Jean-Aniel Assi

Personal information
- Full name: Jean-Aniel Eclesiaste Assi
- Date of birth: August 12, 2004 (age 21)
- Place of birth: Adzopé, Ivory Coast
- Height: 1.85 m (6 ft 1 in)
- Position: Winger

Team information
- Current team: Atlético Ottawa

Youth career
- ASM LaSalle
- Royal-Sélect de Beauport
- 2017–2020: Montreal Impact

Senior career*
- Years: Team / Apps / (Gls)
- 2020–2023: CF Montréal / 0 / (0)
- 2022: → Cavalry FC (loan) / 19 / (0)
- 2023: → Atlético Ottawa (loan) / 25 / (1)
- 2024: Crown Legacy / 7 / (0)
- 2024–2025: Marbella / 3 / (0)
- 2025: Alcorcón B / 4 / (0)
- 2025–: Atlético Ottawa / 5 / (0)

International career^{‡}
- 2019: Canada U15 / 5 / (4)
- 2022: Canada U20 / 3 / (0)

= Jean-Aniel Assi =

Canadian soccer player (born 2004)

Jean-Aniel Eclesiaste Assi (born August 12, 2004) is a professional soccer player who plays as a winger for Atlético Ottawa in the Canadian Premier League. Born in the Ivory Coast, he represented Canada at youth level.

==Early life==
Born in Adzopé, Ivory Coast, in 2004, Assi moved to Canada at age 10. He began playing youth soccer in Canada with ASM LaSalle, before joining Royal-Sélect de Beauport. In 2017, he joined the Montreal Impact Academy. In 2020, he took part in the pre-season training camp with the first team, when he was only fifteen.

== Club career ==
In December 2020, Assi signed his first homegrown contract with Montreal Impact (later renamed CF Montréal for the 2021 season). Assi made his professional debut with Montreal Impact in a 1-0 CONCACAF Champions League win over C.D. Olimpia on December 15, 2020, becoming the youngest ever player to play for the club at the age of 16 years and 125 days.

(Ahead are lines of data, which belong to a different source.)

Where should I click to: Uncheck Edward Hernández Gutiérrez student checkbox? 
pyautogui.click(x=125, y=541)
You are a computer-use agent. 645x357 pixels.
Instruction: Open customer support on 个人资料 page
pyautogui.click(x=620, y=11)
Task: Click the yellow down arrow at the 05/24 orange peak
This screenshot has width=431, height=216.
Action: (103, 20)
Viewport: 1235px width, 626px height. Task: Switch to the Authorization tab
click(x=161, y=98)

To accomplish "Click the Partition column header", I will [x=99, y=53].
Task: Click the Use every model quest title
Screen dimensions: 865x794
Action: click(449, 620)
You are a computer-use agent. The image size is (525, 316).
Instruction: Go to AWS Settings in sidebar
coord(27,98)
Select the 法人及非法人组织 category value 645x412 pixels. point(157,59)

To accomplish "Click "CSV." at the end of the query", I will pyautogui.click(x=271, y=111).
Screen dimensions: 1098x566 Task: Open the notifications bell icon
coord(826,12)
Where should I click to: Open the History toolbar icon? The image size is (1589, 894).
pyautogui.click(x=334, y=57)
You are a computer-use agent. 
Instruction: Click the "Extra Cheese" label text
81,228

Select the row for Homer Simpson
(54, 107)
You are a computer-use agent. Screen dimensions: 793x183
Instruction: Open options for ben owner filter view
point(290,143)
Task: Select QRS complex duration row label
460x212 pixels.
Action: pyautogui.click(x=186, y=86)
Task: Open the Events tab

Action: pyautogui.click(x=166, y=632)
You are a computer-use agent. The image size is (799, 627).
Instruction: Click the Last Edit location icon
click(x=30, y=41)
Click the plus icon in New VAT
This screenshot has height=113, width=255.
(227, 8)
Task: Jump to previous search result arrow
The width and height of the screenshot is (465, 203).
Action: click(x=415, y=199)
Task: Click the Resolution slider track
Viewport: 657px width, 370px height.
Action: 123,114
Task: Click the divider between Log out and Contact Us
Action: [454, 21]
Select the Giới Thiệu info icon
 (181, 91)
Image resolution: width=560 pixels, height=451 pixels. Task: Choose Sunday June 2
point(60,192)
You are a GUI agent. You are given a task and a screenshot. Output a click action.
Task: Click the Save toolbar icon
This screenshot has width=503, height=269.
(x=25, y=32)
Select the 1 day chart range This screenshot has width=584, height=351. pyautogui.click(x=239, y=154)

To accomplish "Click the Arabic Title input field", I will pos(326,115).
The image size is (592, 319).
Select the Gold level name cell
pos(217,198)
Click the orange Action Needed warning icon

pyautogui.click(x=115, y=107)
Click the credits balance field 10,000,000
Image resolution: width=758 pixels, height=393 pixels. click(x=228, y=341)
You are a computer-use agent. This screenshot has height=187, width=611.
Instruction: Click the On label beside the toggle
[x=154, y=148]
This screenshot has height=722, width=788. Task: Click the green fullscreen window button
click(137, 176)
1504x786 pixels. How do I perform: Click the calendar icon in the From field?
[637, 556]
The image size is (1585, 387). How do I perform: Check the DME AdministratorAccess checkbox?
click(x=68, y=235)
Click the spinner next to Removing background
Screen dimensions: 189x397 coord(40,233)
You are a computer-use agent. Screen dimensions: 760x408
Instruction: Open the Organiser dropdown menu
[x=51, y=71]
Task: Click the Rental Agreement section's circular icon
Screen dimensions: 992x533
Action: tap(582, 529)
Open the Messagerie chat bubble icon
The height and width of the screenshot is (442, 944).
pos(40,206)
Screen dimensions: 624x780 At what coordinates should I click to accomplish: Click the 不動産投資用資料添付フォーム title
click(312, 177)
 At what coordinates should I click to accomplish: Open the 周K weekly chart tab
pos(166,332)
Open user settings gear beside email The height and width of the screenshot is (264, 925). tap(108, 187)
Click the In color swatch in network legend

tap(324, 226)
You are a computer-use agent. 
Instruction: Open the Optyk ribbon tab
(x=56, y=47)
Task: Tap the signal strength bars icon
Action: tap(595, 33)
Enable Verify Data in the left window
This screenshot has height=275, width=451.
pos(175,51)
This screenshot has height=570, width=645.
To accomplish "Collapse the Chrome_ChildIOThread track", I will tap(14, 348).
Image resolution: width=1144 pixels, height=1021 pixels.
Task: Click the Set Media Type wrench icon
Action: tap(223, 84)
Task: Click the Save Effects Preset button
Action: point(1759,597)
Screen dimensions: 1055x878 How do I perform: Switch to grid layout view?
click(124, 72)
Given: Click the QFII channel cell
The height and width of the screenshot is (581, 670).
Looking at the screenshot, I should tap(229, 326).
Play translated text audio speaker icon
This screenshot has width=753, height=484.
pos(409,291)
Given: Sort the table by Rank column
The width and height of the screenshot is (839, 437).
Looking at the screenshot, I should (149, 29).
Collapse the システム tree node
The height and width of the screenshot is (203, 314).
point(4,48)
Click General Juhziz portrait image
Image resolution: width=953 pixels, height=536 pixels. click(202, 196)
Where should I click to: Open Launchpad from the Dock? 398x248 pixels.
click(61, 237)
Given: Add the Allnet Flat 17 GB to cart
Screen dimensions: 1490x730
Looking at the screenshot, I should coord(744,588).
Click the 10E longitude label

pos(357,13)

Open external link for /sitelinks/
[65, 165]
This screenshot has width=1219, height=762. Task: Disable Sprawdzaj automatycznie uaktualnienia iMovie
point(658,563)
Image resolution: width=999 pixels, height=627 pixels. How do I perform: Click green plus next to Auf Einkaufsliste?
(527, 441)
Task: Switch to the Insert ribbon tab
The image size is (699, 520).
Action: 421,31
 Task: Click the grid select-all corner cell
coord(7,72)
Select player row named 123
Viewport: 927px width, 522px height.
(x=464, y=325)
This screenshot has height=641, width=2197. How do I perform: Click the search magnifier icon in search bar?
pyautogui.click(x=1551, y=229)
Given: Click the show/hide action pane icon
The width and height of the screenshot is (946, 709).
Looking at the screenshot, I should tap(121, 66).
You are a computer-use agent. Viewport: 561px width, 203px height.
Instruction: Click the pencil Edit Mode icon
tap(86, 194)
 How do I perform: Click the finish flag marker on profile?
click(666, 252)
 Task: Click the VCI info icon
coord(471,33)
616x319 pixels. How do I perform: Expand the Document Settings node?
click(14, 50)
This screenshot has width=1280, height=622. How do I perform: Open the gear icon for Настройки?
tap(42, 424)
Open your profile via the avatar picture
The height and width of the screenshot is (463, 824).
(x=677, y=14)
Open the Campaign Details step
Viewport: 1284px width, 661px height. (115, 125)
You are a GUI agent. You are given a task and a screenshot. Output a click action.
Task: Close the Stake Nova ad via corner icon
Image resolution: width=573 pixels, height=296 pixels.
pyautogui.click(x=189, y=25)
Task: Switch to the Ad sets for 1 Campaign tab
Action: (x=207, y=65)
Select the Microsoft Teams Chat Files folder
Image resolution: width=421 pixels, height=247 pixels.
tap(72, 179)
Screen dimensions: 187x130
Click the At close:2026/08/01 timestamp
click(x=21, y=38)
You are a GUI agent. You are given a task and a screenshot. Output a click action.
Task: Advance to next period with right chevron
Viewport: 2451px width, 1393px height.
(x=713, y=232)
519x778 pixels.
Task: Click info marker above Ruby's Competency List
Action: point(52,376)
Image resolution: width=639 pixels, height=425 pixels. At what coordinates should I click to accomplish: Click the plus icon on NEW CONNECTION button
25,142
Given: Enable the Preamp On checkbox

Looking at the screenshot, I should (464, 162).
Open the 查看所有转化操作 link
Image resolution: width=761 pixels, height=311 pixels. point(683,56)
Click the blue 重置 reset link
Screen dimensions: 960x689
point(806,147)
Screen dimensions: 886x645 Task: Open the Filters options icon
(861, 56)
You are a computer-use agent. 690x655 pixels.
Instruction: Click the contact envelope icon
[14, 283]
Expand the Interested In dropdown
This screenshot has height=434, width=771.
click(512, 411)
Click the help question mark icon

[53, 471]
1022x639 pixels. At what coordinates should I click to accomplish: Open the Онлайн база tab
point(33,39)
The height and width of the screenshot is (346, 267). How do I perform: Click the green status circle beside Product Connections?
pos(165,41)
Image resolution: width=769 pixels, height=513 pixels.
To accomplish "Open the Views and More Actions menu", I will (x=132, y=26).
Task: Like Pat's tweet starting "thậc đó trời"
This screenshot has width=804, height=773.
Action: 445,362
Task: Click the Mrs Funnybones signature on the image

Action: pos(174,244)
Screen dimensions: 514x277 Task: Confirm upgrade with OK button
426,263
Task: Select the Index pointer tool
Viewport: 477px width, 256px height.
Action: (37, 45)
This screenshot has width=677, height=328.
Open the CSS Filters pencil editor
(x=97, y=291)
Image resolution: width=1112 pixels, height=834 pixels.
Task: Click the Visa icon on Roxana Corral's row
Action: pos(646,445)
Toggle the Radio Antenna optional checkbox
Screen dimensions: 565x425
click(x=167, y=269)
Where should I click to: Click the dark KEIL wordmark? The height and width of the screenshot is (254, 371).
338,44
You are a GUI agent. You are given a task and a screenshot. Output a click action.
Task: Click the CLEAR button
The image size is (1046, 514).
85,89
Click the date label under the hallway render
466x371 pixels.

In March 2022, Assi went on a one-year loan with Canadian Premier League side Cavalry FC. In February 2023, he went on loan with Atlético Ottawa. On July 12, 2023, he scored his first professional goal in a 2-0 victory for Atlético Ottawa over his former side Cavalry FC. Upon completion of the 2023 season, CF Montréal would announce that they would not pick up Assi's contract for 2024, ending his time with the club.

In January 2024, Assi joined Crown Legacy FC, the MLS Next Pro affiliate of Charlotte FC.

In October 2024, Assi signed with Marbella in the Spanish third tier Primera Federación until June 2026.

In February 2025, he moved to Alcorcón B in the Spanish fifth tier Tercera Federación.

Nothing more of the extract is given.